Publié par AMeladius le 22 février 2006 à 21:14

@Louis:
Vous avez raison, mon expression manquait de précision. Cependant, je ne considère absolument pas la Shoah comme fondatrice d'Israël, mais comme fondatrice - parmi d'autres, ce que je reconnais avoir (malheureusement mais non pas "malignement") omis de préciser - et j'aurais sans doute pu trouver un meilleur terme - de la légitimité de l'Etat d'Israël. J'en veux pour preuve la déclaration d'indépendance d'Israël (http://www.mfa.gov.il/MFAFR/MFAArchive/1900_1949/La%20Declaration%20d-Independance%20d-Israel):

"La Shoah qui anéantit des millions de juifs en Europe, démontra à nouveau l'urgence de remédier à l'absence d'une patrie juive par le rétablissement de l'Etat juif dans le pays d'Israël, qui ouvrirait ses portes à tous les juifs et conférerait au peuple juif l'égalité des droits au sein de la famille des nations."

Mon propos n'est absolument pas de remettre en cause la Shoah, ni Israël, ni même la politique de l'Etat israëlien (au contraire...). En revanche, pour citer Stéphane:

En clair, ça veut dire qu'il ne faut pas interdire les opinions erronées; il faut démontrer qu'elles le sont.

Oui, j'ai tendance à croire que la démonstration et la désarticulation, publique, d'une opinion erronée, la confrontation des arguments révisionnistes et négationnistes avec les faits sont de meilleurs remparts à l'obscurantisme que son interdiction. Et oui, j'ai tendance à considérer la réponse strictement légale, juridique comme une fausse bonne idée, et que cela passe finalement pour un aveu de faiblesse (comme une échappatoire).

Cependant, je suis sensible à vos arguments:

Sa finalité [du maillage européen des textes anti-négationisme] vise à limiter, autant que faire se peut, une résurgence.

Mon argument n'est qu'une conviction personnelle, nullement une démonstration. Et je

Publié par ylyad le 23 février 2006 à 22:54

"...En clair, ça veut dire qu'il ne faut pas interdire les opinions erronées; il faut démontrer qu'elles le sont.
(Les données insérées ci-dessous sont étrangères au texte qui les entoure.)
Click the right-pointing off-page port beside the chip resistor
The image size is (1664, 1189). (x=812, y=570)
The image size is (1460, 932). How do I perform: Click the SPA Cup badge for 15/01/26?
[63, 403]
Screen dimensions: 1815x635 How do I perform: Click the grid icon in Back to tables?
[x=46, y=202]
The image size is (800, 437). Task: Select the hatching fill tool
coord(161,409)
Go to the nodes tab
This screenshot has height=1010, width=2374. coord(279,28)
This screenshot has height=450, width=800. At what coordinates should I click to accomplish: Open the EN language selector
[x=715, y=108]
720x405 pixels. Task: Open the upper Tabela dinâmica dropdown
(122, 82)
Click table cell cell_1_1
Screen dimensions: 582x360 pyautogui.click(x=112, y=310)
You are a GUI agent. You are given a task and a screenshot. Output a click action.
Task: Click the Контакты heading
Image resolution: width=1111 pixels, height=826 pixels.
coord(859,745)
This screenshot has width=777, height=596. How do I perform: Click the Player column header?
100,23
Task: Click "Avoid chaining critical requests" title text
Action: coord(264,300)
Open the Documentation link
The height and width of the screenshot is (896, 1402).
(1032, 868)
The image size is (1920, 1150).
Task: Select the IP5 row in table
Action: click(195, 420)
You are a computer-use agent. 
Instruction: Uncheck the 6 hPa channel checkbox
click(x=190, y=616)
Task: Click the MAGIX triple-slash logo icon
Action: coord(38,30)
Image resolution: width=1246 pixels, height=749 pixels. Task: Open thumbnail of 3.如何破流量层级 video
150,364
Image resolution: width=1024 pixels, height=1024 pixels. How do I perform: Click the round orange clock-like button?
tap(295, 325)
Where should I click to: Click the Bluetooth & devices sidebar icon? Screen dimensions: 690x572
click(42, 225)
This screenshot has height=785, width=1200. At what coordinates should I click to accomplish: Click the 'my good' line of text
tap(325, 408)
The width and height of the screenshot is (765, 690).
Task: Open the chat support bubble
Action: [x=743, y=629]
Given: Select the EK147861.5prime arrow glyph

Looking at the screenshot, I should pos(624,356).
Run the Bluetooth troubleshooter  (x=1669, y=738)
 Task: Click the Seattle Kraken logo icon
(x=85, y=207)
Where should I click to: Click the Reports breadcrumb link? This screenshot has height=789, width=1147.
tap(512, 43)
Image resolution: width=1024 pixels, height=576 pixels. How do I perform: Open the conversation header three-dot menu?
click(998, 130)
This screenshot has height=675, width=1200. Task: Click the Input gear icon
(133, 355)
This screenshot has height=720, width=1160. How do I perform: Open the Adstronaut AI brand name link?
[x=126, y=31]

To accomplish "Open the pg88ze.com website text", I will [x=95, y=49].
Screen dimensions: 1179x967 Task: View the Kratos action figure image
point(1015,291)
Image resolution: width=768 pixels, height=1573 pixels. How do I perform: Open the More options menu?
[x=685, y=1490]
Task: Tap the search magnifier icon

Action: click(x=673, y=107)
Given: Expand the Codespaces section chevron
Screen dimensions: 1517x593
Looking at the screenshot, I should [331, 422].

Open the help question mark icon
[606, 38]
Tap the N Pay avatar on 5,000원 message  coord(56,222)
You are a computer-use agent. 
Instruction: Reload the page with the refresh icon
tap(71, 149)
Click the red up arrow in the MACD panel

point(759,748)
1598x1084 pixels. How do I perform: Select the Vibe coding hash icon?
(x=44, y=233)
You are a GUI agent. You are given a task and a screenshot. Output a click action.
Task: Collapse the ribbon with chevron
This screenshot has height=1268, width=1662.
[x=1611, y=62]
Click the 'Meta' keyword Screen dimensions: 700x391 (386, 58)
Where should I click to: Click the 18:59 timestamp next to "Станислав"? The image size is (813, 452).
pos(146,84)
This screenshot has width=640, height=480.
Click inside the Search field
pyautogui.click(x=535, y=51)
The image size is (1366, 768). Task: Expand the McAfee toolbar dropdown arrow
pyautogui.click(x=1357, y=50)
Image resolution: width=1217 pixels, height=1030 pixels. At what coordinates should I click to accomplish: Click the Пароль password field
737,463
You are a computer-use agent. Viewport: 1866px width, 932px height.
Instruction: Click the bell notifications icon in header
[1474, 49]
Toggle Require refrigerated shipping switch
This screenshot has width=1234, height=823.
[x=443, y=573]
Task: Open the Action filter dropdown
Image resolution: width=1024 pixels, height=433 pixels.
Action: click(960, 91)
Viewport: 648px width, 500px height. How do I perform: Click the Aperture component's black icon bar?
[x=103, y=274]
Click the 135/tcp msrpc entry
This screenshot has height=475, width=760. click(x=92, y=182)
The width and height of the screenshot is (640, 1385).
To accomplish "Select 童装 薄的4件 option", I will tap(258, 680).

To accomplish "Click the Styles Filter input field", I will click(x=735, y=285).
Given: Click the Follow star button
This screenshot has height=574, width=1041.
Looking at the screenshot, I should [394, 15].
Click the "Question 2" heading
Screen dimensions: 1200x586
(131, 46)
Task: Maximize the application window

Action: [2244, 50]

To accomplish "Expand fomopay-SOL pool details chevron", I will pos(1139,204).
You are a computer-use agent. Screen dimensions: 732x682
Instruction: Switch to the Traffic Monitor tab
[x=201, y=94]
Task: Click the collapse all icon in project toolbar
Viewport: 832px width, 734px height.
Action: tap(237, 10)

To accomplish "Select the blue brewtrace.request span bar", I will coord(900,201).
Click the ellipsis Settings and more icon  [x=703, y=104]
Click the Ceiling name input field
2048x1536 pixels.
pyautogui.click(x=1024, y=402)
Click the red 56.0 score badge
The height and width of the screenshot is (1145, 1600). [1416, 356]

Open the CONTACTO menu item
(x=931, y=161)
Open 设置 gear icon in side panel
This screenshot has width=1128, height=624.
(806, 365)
Oui, j'ai tendance à croire que la démonstration et la désarticulation, publique, d'une opinion erronée, la confrontation des arguments révisionnistes et négationnistes avec les faits sont de meilleurs remparts à l'obscurantisme que son interdiction. Et oui, j'ai tendance à considérer la réponse strictement légale, juridique comme une fausse bonne idée, et que cela passe finalement pour un aveu de faiblesse (comme une échappatoire)..."

Comme j'aurais aimé l'écrire. La démocratie appartient aux individus qui s'expriment mais quand cette démocratie s'érode au point d'avoir une majorité silencieuse, les Juges semblent devenir les nouveaux gourous d'un système qui s'essouffle comme c'est déjà le cas au Canada.